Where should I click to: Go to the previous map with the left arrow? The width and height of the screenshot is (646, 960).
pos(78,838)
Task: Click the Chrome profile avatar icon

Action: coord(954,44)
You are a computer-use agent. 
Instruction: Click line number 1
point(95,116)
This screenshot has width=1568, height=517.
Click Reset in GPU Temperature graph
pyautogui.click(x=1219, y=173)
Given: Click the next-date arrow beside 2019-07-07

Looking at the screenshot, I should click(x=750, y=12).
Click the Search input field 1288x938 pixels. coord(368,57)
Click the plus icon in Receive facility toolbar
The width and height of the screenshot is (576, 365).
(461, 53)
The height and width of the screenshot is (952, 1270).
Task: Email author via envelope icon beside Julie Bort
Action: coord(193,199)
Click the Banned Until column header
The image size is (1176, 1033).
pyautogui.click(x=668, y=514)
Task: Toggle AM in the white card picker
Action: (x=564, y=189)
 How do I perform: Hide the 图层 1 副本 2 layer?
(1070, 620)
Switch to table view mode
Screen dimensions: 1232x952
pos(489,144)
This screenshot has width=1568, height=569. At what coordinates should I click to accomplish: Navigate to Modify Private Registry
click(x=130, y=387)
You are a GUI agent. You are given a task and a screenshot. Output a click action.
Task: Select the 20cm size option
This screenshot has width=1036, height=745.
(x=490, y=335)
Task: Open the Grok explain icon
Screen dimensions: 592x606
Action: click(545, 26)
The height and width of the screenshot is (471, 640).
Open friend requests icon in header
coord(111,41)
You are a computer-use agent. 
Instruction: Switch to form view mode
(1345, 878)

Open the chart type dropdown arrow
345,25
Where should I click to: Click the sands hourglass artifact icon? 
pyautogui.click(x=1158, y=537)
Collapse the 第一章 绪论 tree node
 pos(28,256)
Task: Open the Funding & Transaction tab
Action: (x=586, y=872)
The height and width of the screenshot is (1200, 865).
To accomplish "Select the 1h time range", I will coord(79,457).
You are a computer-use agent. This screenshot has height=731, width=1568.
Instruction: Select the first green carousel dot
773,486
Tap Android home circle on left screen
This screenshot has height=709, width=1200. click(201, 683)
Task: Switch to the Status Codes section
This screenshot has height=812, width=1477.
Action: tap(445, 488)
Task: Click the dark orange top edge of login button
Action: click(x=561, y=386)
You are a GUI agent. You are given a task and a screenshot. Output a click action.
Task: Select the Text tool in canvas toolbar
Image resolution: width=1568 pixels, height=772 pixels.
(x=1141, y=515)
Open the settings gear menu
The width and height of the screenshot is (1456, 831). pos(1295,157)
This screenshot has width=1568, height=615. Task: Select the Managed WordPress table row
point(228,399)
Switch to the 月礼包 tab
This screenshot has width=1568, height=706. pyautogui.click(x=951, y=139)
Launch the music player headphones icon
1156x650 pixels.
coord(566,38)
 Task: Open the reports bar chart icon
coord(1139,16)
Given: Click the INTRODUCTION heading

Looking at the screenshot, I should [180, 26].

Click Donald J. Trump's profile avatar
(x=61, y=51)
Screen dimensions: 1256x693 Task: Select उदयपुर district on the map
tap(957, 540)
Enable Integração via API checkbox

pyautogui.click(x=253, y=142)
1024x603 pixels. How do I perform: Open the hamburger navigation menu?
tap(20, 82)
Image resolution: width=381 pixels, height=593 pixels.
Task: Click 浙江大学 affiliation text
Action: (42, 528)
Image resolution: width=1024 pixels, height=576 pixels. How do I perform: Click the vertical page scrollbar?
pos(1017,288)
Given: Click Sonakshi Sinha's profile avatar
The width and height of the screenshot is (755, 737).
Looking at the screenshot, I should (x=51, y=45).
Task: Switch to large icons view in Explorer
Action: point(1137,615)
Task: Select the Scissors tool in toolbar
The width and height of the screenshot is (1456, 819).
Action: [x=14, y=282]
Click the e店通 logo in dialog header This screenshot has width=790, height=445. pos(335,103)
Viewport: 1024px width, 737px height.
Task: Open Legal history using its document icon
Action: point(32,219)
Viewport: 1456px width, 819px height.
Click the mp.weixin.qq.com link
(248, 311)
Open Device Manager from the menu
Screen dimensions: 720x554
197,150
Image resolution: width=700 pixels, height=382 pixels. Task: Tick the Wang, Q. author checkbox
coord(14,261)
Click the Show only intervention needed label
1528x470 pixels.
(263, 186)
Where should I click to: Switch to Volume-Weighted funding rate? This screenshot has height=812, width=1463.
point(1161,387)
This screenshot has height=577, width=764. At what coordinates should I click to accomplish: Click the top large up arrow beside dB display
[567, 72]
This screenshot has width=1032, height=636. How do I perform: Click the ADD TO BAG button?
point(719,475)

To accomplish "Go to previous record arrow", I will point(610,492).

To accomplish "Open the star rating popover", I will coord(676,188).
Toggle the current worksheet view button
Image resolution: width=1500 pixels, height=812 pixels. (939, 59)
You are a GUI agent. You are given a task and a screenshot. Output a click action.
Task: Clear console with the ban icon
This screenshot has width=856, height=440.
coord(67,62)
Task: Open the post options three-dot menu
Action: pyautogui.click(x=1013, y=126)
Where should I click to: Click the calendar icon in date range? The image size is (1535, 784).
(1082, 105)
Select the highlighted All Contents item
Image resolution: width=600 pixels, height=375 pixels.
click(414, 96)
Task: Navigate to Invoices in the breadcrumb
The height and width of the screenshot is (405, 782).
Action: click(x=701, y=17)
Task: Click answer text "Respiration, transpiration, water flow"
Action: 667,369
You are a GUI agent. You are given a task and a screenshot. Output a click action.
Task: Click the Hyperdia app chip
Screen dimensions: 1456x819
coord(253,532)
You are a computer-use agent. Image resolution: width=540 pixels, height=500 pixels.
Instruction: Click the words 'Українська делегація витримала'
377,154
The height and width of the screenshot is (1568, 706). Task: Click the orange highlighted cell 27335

| Problem to work on |
Print the part of the material that opens with the line containing "Toggle the current worksheet view button" and closes with the line containing "coord(253,532)", reproducing each line without any change.

| Reply |
Toggle the current worksheet view button
Image resolution: width=1500 pixels, height=812 pixels. (939, 59)
You are a GUI agent. You are given a task and a screenshot. Output a click action.
Task: Clear console with the ban icon
This screenshot has width=856, height=440.
coord(67,62)
Task: Open the post options three-dot menu
Action: pyautogui.click(x=1013, y=126)
Where should I click to: Click the calendar icon in date range? The image size is (1535, 784).
(1082, 105)
Select the highlighted All Contents item
Image resolution: width=600 pixels, height=375 pixels.
click(414, 96)
Task: Navigate to Invoices in the breadcrumb
The height and width of the screenshot is (405, 782).
Action: click(x=701, y=17)
Task: Click answer text "Respiration, transpiration, water flow"
Action: 667,369
You are a GUI agent. You are given a task and a screenshot. Output a click action.
Task: Click the Hyperdia app chip
Screen dimensions: 1456x819
coord(253,532)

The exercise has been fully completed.